2. **Find the ending distance:** The second charge ($q_2$) moves to (0.250 m, 0.250 m). To find how far it is from $q_1$ now, we can imagine a little right triangle! One side is 0.250 m (across) and the other is 0.250 m (up). The distance between them is the longest side, which we find by doing: distance = √(0.250 x 0.250 + 0.250 x 0.250) = √0.125 ≈ 0.35355 meters.
3. **Calculate the "sticking energy" (potential energy) at the start:** We have a special rule for this! We multiply the two charges, a special number called 'k' (it's 8.99 with a lot of zeros!), and then divide by the distance.
* `k = 8.99 x 10^9`
* `q_1 = +2.40 x 10^-6 C`
* `q_2 = -4.30 x 10^-6 C`
* `Distance_start = 0.150 m`
* Starting energy = (8.99 x 10^9) x (2.40 x 10^-6) x (-4.30 x 10^-6) / 0.150 = -0.618608 Joules. (It's negative because they attract!)
4. **Calculate the "sticking energy" (potential energy) at the end:** We use the same special rule with the new distance.
* `Distance_end = 0.35355 m`
* Ending energy = (8.99 x 10^9) x (2.40 x 10^-6) x (-4.30 x 10^-6) / 0.35355 = -0.262451 Joules. (It's less negative because they moved farther apart.)

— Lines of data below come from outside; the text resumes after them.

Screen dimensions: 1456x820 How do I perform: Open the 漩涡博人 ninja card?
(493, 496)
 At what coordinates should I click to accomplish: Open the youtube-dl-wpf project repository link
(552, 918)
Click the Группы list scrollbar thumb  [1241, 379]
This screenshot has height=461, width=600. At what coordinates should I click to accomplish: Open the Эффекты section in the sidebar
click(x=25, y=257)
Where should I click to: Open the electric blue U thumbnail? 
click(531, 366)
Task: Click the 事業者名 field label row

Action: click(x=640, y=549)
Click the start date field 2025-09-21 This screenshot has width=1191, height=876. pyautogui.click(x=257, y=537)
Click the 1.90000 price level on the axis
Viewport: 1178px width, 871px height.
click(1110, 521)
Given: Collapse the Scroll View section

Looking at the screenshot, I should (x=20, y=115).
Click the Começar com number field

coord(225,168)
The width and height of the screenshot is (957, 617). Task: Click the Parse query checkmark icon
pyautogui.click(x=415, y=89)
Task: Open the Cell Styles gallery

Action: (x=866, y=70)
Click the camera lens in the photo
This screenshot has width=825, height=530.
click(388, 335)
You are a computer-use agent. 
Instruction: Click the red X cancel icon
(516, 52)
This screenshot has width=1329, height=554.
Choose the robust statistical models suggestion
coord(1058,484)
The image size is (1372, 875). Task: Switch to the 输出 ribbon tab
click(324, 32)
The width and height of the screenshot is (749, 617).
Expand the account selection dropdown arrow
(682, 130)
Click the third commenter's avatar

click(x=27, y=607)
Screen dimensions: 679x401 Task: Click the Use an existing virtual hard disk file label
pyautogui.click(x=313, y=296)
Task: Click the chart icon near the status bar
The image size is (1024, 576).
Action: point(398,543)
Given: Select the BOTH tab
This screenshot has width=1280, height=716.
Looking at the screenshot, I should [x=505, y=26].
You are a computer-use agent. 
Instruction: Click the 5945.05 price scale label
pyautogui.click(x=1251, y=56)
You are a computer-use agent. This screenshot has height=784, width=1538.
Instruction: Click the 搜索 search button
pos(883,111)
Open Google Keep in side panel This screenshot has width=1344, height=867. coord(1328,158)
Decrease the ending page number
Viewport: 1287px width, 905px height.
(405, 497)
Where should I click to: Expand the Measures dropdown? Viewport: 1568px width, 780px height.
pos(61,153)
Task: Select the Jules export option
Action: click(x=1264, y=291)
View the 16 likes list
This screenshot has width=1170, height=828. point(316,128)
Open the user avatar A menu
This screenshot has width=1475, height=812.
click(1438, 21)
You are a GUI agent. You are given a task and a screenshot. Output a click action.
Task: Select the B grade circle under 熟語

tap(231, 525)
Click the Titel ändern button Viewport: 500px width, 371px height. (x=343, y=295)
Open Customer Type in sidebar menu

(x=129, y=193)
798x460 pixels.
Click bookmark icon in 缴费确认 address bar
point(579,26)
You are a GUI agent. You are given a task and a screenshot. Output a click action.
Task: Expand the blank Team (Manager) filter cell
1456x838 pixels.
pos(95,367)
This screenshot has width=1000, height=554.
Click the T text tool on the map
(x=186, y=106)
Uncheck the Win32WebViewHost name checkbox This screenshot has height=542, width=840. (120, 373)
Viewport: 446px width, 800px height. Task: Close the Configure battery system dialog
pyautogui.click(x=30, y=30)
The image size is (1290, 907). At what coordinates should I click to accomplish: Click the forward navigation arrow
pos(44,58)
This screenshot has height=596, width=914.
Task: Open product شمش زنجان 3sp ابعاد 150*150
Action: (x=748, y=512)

5. **Find the "work" done by the electric force:** To find the work, we just subtract the ending energy from the starting energy!
* Work = Starting energy - Ending energy
* Work = (-0.618608 J) - (-0.262451 J)
* Work = -0.618608 J + 0.262451 J
* Work = -0.356157 J
* Rounding to three decimal places, the work done is **-0.356 J**.